Cabinet-Rank Officials Beyond the Fifteen Departments

The Cabinet is not strictly limited to the fifteen department heads. Presidents routinely elevate other senior officials to “Cabinet rank,” giving them a seat at the table during Cabinet meetings even though they don’t lead one of the statutory departments. In the current administration, Cabinet-rank officials include the Administrator of the Environmental Protection Agency, the Director of the Office of Management and Budget, the U.S. Trade Representative, the Director of National Intelligence, the Director of the Central Intelligence Agency, the Administrator of the Small Business Administration, the Ambassador to the United Nations, and the White House Chief of Staff.

The distinction matters more than it might seem. The fifteen department heads listed in 5 U.S.C. § 101 hold their positions because Congress created their departments by statute. Cabinet-rank officials outside that list serve at the President’s discretion and can be added or removed from Cabinet status from one administration to the next. Their agencies also differ structurally. The EPA, for example, is an independent executive agency, not a department.
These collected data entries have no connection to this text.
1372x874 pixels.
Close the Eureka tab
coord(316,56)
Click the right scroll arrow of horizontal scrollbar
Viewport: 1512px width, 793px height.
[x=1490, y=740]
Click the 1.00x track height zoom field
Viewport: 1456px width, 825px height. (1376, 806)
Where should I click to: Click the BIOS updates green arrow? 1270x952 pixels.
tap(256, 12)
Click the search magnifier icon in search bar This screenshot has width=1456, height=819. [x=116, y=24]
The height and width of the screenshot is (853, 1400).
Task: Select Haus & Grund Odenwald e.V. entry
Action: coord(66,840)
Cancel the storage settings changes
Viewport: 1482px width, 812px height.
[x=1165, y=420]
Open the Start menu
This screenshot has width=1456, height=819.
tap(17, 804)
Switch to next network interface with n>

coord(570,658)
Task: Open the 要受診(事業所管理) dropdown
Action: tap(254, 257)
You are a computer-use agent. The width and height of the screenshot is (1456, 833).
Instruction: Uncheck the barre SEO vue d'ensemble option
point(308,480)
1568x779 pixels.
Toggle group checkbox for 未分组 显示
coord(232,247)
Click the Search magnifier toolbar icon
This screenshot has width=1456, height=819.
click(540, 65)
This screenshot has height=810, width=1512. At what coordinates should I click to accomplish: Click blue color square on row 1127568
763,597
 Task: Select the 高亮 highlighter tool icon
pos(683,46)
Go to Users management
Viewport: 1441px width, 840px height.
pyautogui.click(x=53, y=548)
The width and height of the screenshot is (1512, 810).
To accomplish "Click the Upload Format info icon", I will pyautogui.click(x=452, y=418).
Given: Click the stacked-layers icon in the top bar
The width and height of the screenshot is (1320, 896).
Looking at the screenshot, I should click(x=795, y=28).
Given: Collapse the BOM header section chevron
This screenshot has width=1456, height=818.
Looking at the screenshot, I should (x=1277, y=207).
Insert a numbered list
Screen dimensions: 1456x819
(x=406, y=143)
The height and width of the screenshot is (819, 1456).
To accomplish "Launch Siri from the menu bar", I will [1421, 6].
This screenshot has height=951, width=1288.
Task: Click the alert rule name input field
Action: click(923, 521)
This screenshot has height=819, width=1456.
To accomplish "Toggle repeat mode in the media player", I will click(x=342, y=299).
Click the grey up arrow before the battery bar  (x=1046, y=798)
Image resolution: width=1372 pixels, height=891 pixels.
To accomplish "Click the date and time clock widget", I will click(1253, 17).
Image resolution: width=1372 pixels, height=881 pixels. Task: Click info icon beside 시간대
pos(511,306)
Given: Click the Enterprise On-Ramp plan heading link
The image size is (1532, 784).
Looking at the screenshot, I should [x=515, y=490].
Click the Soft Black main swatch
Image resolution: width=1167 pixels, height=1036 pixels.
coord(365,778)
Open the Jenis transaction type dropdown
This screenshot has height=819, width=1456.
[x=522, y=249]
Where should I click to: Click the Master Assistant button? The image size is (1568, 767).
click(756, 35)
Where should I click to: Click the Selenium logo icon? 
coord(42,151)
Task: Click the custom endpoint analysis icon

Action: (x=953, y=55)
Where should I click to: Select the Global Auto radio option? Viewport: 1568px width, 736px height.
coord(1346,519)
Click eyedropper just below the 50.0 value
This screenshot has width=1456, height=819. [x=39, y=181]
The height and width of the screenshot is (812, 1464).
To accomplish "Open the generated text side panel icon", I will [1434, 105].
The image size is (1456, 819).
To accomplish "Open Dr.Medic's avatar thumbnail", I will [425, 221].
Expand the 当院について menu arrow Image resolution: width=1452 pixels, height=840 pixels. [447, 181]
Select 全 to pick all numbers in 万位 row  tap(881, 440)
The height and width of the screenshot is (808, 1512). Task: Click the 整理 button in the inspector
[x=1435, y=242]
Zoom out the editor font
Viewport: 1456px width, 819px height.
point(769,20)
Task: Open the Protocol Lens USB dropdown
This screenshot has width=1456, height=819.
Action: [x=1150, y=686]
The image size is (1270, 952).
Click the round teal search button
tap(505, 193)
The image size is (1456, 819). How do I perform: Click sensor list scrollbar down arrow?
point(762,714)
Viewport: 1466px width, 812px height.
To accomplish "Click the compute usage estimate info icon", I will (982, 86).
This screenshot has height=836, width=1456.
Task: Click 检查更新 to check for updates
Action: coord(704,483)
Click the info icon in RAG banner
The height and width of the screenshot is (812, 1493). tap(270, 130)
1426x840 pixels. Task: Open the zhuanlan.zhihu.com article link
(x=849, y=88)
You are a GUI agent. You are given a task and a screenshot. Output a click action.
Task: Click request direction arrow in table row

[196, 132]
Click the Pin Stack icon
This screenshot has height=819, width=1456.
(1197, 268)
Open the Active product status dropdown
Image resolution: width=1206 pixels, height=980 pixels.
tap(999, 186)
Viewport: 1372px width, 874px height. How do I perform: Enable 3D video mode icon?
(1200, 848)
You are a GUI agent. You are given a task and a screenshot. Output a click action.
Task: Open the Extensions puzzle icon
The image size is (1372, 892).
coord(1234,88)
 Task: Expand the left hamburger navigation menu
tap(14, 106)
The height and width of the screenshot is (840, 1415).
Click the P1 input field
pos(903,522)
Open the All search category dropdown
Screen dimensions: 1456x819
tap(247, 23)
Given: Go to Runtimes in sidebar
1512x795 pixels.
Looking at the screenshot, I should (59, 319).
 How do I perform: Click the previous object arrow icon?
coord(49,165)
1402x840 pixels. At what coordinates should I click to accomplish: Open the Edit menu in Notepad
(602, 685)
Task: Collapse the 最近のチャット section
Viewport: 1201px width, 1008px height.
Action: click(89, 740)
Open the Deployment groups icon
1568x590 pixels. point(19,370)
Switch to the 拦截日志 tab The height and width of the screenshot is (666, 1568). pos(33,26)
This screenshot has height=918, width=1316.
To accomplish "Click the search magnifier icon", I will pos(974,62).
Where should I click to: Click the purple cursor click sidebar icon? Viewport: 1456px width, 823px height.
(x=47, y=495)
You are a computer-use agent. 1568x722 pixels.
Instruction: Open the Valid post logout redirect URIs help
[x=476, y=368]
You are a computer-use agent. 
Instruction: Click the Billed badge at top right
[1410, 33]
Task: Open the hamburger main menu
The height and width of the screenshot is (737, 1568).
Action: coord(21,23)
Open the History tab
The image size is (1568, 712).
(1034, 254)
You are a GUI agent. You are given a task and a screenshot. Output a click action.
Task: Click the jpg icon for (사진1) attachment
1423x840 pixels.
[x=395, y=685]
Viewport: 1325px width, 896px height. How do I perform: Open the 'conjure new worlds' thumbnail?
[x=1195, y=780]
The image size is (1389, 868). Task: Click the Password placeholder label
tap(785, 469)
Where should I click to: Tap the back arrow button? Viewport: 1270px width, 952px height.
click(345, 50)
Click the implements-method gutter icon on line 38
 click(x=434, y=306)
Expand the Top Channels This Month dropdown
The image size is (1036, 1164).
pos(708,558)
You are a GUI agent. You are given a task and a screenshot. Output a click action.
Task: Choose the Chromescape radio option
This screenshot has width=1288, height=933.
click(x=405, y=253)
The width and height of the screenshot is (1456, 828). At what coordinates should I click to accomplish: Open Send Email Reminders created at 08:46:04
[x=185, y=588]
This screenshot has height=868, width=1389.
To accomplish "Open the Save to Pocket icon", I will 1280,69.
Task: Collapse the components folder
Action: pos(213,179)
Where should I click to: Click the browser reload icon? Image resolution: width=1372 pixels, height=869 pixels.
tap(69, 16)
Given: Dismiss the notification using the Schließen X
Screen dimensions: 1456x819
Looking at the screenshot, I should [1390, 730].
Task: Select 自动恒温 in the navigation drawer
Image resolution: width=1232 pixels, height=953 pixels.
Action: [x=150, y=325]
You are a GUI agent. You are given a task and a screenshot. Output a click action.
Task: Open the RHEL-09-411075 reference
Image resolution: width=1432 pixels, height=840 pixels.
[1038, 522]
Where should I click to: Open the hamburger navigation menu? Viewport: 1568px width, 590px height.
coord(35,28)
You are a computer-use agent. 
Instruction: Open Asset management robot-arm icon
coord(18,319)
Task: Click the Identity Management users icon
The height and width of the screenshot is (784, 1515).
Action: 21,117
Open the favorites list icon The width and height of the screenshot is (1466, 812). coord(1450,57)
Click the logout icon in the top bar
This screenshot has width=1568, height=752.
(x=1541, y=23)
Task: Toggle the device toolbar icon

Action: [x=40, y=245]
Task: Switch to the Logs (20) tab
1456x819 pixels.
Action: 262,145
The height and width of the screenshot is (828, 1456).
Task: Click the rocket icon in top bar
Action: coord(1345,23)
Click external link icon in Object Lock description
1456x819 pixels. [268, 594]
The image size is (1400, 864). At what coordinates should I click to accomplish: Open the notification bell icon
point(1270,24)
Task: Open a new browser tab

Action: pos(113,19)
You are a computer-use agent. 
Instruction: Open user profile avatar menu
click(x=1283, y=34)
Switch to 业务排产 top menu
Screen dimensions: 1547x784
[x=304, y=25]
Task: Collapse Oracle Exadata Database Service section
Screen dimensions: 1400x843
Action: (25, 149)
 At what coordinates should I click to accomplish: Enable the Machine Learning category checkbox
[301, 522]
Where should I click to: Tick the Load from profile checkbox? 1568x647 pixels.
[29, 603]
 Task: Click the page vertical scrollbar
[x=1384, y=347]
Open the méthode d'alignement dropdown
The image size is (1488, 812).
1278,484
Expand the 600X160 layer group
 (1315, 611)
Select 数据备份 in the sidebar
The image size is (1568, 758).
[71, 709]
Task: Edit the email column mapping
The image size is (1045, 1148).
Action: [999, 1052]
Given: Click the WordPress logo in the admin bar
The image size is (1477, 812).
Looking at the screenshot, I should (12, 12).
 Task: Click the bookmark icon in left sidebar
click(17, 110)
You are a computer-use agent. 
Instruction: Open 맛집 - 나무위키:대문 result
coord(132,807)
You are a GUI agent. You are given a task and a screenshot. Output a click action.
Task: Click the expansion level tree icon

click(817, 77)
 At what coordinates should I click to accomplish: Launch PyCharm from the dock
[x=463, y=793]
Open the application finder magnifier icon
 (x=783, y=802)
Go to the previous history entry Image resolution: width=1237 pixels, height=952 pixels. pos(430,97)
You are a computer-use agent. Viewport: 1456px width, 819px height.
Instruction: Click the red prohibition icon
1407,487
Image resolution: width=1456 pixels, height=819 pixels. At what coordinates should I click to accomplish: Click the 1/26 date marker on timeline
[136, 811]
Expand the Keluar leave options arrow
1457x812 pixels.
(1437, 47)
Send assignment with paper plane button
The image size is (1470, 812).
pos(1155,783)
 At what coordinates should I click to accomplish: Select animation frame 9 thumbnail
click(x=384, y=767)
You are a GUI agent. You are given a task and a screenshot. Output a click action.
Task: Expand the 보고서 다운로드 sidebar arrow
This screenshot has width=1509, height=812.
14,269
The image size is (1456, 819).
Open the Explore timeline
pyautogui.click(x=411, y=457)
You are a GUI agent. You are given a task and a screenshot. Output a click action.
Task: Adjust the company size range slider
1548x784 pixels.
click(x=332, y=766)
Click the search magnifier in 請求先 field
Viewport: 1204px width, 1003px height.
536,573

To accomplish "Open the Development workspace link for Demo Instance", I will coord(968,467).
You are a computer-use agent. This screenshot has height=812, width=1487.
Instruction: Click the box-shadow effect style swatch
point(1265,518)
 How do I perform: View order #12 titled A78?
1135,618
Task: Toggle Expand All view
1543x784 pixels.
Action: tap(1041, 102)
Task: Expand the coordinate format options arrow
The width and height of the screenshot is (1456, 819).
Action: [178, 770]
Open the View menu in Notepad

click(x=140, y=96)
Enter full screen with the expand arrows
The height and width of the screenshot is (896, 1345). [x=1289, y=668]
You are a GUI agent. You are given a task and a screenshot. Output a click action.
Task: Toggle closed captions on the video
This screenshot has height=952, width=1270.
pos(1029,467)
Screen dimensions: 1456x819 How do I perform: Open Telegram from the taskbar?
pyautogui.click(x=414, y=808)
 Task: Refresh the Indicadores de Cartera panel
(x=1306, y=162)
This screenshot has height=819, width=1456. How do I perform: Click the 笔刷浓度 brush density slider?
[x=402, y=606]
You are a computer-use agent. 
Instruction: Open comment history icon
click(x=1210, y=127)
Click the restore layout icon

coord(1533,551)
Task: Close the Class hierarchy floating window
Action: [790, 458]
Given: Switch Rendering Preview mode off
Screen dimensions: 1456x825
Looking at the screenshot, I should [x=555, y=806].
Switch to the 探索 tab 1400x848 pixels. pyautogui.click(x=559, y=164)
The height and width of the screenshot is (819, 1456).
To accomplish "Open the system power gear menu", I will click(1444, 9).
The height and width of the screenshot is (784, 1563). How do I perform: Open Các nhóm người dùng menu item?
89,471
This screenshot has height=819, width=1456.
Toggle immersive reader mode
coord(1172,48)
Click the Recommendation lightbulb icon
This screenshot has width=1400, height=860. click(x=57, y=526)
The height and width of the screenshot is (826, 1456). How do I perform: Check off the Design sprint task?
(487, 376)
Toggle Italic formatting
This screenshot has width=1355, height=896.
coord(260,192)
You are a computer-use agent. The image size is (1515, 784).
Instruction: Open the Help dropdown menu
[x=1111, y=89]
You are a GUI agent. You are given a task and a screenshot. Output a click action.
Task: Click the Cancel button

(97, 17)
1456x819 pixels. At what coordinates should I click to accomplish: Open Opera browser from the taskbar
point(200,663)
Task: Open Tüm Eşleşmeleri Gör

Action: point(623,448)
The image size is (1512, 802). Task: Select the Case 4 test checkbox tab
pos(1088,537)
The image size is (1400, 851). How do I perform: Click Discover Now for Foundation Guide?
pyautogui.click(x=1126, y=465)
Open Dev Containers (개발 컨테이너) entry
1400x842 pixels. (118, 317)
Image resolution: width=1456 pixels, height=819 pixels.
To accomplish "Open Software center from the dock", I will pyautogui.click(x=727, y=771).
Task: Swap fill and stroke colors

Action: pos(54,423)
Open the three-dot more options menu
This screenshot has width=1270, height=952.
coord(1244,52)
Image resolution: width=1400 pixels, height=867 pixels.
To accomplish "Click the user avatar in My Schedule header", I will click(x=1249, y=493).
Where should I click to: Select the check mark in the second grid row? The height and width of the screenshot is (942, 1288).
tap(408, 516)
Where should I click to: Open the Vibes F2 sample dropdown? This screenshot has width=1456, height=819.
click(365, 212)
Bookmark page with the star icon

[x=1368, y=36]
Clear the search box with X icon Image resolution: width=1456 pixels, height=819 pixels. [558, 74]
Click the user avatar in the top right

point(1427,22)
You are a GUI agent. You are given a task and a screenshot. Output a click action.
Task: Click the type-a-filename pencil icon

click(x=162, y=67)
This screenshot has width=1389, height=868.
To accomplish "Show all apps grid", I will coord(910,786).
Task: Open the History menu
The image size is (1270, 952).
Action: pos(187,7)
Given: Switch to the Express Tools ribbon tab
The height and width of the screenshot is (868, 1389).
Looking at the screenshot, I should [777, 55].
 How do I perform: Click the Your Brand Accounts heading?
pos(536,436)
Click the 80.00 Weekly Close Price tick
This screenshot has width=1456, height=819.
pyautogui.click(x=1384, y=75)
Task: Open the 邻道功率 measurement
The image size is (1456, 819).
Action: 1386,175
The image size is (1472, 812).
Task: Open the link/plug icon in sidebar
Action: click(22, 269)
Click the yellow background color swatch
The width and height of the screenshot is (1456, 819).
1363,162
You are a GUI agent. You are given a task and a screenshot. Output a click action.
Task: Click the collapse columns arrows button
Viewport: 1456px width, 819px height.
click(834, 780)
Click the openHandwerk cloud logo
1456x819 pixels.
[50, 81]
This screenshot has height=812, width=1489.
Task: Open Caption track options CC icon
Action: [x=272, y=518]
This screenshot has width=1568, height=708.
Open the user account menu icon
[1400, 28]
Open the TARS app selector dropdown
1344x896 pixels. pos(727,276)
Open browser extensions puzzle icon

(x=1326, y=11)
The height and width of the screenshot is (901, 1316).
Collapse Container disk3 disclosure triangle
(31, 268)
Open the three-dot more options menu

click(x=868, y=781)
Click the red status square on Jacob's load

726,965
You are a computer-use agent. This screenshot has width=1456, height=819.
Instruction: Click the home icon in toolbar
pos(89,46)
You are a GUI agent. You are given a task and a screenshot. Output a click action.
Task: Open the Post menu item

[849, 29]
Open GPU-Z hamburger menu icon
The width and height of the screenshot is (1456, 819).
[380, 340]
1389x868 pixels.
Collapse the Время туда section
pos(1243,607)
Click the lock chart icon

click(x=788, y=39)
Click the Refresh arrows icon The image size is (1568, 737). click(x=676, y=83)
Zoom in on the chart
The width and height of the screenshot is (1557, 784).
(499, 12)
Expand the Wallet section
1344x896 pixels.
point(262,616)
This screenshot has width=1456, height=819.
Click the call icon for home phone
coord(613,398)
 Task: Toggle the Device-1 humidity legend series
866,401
It answers to the President but was not established under the same statutory framework as the fifteen departments.18Office of the Law Revision Counsel. 5 USC 101 – Executive Departments

Executive Departments vs. Independent Agencies

People often confuse executive departments with independent agencies, and the distinction is worth understanding. Executive departments are run by a single secretary who serves at the President’s pleasure and can be fired at will. That direct line of accountability keeps departments closely tied to the sitting administration’s policy goals.

Independent agencies are designed differently. Many are led by multi-member boards or commissions whose members serve fixed, staggered terms and can generally be removed only for cause. The Federal Reserve, the Federal Trade Commission, and the Securities and Exchange Commission all follow this model. The idea is to insulate certain functions, particularly financial regulation and quasi-judicial decisions, from short-term political pressure. Independent executive agencies like the EPA and NASA fall somewhere in between: they’re led by a single administrator who serves at the President’s pleasure (like a department head) but aren’t one of the fifteen statutory departments and don’t appear in the line of presidential succession.